Dans un sens réel, les énergies renouvelables sont l’une des ruées vers l’or les plus lentes et les plus silencieuses de l’histoire. Certains des acteurs de la Big Tech qui s’opposent à la décision de Buffett acquièrent des investissements dans des parcs éoliens depuis une décennie. En 2013, Microsoft a conclu un accord de 20 ans pour l’exploitation d’un parc éolien au Texas, afin d’acheter de l’énergie éolienne à un producteur indépendant de l’État pour y alimenter son centre de données. Il s’en est suivi en 2015 avec un accord dans l’Illinois pour acheter un parc éolien de 175 Mw à l’extérieur de Chicago – assez pour alimenter son centre de données de Chicago entièrement en énergie renouvelable ; encore une fois, sur un contrat de 20 ans.

Google a également été dans le jeu d’acheter des parcs éoliens ou de conclure des accords exclusifs avec les propriétaires de parcs éoliens pour alimenter ses centres de données depuis au moins 2010. Au Texas, il a pris une participation de 200 millions de dollars dans le parc éolien de Spinning Spur en 2013. – et il s’agissait du dixième investissement de l’entreprise dans un parc éolien en trois ans. Plus récemment, en 2021, Google s’est intéressé aux parcs éoliens de l’Oklahoma, pour alimenter son centre de données énergivore dans l’État.

Parcs éoliens et centres de données – Wagging the Dog

Big Tech ne se mobilise pas contre MidAmerican parce que c’est contre parcs éoliens et énergies renouvelables. Ce n’est tout simplement pas en faveur d’un acteur extérieur à la tente Big Tech développant soudainement un monopole sur cette énergie dans une région où les entreprises Big Tech en ont besoin.

Il y a un vieil adage commercial : si vous possédez une ligne de chemin de fer à vapeur, vous pouvez soit acheter du charbon chaque semaine, au prix demandé par le propriétaire de la mine, soit acheter une mine de charbon une seule fois.

Les diverses mesures prises par les entreprises Big Tech pour acheter elles-mêmes des parcs éoliens ou des accords exclusifs avec des propriétaires de parcs éoliens basés sur la prise de tout ce qu’ils peuvent fournir aux centres de données électriques de l’État, ne sont que Big Tech essayant de devenir propriétaires de mines, alimentant leur centres de données avec de l’énergie verte locale à une fraction du coût que le marché libre pourrait un jour décider de les facturer.

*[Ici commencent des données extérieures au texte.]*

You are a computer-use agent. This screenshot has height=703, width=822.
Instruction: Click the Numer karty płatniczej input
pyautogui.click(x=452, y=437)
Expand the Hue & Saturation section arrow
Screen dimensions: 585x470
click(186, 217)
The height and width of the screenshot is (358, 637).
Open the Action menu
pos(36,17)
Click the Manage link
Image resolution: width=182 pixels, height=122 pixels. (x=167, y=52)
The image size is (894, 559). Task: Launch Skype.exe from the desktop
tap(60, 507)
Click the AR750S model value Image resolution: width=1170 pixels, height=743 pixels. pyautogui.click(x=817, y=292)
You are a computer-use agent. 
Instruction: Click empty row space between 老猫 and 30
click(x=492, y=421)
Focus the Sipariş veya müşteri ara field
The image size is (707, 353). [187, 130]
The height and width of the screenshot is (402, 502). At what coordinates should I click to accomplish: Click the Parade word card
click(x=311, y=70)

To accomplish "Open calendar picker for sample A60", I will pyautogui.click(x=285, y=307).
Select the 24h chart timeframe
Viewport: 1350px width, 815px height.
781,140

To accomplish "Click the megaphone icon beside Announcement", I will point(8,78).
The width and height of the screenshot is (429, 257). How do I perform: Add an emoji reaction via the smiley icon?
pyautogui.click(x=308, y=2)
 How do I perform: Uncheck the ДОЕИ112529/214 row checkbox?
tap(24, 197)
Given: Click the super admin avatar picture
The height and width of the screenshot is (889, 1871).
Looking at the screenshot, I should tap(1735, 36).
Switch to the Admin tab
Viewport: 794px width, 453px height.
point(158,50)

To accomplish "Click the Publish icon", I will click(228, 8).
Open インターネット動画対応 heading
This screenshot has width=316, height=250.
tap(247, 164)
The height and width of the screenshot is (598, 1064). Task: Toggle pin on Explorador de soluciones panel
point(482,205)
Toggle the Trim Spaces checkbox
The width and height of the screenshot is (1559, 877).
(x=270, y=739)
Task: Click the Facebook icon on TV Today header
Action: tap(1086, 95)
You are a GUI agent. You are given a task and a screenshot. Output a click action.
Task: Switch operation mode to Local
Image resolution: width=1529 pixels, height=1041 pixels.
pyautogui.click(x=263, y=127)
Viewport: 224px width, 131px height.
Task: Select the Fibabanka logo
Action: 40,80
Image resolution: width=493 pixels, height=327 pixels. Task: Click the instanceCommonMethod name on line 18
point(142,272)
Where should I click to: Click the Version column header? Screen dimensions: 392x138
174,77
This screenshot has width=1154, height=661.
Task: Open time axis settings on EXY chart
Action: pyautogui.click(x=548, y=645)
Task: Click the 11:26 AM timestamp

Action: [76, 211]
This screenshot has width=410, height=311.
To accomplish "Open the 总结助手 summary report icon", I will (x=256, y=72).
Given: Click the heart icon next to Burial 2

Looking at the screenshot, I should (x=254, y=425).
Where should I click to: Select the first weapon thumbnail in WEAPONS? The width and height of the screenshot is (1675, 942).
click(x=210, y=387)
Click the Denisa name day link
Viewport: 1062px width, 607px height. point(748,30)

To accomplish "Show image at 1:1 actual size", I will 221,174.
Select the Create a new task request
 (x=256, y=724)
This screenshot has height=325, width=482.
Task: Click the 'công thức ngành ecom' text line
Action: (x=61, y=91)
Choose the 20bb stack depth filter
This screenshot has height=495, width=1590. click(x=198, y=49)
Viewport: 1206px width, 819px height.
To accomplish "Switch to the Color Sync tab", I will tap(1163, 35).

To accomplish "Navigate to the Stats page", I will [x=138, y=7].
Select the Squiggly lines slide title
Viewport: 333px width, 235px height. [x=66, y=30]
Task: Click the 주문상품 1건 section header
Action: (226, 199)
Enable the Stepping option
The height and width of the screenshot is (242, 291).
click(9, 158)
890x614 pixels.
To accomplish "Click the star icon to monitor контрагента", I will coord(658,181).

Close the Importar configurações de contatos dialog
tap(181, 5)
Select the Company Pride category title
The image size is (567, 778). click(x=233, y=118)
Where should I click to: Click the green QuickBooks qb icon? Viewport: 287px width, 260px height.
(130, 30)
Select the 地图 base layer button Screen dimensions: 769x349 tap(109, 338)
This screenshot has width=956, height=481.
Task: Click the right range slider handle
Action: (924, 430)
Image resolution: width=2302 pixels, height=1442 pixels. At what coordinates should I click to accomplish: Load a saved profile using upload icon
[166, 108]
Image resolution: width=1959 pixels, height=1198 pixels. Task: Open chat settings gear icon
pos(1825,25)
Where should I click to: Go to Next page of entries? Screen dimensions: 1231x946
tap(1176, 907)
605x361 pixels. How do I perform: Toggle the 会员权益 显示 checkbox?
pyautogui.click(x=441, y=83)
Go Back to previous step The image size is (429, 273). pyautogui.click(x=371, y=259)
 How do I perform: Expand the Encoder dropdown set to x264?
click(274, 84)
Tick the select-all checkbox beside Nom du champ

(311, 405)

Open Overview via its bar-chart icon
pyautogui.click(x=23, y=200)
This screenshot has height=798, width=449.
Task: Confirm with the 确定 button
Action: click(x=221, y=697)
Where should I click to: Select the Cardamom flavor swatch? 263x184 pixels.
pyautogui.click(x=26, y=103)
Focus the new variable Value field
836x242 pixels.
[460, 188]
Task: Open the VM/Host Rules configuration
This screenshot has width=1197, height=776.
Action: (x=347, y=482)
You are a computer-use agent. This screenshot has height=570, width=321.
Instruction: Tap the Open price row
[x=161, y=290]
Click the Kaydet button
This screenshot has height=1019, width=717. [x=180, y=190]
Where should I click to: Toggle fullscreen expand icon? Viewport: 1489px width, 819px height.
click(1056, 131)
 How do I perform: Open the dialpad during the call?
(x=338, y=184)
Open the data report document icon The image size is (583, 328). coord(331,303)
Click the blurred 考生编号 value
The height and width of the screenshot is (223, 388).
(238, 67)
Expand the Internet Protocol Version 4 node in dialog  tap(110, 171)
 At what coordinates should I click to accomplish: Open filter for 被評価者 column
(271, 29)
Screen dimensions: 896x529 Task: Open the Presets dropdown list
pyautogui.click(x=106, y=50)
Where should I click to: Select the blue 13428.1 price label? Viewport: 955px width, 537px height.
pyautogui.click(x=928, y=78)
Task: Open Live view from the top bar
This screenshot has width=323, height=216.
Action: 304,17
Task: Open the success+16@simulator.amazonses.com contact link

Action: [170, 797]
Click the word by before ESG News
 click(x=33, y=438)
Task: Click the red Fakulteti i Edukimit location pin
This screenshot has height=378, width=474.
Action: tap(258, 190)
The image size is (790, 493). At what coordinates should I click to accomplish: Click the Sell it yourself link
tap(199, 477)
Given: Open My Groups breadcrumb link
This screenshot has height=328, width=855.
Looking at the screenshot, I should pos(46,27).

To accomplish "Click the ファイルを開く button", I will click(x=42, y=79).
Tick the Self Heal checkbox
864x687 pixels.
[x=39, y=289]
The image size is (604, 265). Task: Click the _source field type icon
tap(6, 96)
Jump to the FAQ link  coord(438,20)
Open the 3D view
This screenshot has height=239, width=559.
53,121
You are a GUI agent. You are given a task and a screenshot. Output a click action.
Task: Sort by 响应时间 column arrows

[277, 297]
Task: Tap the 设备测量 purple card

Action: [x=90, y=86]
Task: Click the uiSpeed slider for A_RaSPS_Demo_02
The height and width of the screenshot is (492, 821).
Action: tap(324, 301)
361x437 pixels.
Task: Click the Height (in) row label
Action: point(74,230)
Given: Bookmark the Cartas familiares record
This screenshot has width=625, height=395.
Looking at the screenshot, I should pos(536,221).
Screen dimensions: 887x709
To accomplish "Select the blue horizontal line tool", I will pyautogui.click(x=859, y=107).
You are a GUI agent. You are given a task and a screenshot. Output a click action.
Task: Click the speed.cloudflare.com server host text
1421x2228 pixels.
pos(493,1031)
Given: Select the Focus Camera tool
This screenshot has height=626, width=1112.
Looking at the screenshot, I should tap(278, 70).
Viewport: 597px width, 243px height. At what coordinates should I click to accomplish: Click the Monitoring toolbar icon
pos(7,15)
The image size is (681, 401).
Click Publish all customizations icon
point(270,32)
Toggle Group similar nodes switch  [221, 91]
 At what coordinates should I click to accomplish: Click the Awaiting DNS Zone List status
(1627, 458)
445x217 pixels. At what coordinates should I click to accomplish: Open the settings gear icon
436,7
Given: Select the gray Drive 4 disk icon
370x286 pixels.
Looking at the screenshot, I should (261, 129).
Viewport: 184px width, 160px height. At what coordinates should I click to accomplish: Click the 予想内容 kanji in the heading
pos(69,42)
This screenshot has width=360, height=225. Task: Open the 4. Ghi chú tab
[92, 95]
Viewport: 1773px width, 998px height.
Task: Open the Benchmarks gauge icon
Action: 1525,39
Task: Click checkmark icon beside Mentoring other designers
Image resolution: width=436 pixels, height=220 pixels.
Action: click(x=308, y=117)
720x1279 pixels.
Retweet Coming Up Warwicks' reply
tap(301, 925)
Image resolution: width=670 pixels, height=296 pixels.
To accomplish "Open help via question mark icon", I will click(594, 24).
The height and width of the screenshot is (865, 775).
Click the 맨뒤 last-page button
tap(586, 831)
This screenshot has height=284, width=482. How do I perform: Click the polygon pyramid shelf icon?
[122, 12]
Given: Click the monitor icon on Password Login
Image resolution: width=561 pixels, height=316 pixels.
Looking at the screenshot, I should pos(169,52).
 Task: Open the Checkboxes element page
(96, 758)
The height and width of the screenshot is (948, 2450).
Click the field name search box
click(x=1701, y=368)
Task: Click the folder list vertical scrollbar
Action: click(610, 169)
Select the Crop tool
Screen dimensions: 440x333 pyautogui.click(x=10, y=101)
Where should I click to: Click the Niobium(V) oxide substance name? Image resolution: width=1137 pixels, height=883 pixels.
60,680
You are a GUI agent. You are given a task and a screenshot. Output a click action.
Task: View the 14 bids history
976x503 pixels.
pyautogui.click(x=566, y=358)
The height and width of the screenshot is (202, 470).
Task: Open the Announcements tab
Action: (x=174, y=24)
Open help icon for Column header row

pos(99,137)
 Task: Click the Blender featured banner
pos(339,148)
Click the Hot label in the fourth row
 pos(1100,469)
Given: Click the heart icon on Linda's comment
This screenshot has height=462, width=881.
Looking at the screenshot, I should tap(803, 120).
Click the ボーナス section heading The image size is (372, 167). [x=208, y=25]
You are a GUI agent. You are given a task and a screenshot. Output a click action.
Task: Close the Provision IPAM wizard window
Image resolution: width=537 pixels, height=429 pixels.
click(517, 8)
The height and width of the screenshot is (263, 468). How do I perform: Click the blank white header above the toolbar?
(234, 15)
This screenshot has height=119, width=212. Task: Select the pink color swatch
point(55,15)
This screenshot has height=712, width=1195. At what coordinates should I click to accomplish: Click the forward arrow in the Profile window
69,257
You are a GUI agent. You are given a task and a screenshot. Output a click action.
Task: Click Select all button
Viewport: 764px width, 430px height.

Le projet MidAmerican, s’il va de l’avant, est une tentative de Berkshire Hathaway, Inc. pour établir le plus grand complexe de parcs éoliens, non seulement dans l’Iowa, mais dans la partie continentale des États-Unis. Cela interromprait une stratégie commerciale parmi les géants de la technologie qui progresse tranquillement depuis une décennie.

Lorsque vous avez de l’argent au niveau de Buffett, vous pouvez vous permettre d’être la queue qui remue le chien. Si le projet MidAmerican dans l’Iowa devait aller de l’avant, oui, il fournirait potentiellement de l’énergie à 700 000 foyers. Mais il deviendrait également le plus grand fournisseur d’énergie éolienne de l’État. Ne pas acheter au propriétaire de la mine dans ce cas semblerait être une mauvaise affaire.

La préoccupation justifiée

Bien sûr, les géants de la technologie devaient-ils retirer leurs centres de données dehors de l’Iowa, plutôt que d’acheter auprès de MidAmerican, ils n’auraient aucune garantie qu’une entreprise similaire ne démarrerait pas un autre parc éolien là où ils se délocaliseraient.

Berkshire Hathaway, Inc. a demandé aux régulateurs de l’État de l’Iowa d’approuver des conditions incluant un taux de rendement garanti de 11,25 % avant même de commencer la construction du projet. Il prétend que cela l’aidera à réduire les émissions de carbone provenant de la production d’électricité dans l’État de 75 % par rapport aux niveaux de 2005. Il existe donc un certain niveau d’inquiétude justifiée de la part des géants de la technologie concernant la stratégie de tarification potentielle de Berkshire Hathaway Inc. pour les clients.

Mais il y a aussi une ruée vers l’or calme, venteuse et géographiquement dispersée qui se déroule sous la surface. Et de nombreux acteurs de la Big Tech ne veulent pas voir quelqu’un qui ne fait pas partie de leur nombre participer à la plus grosse réclamation.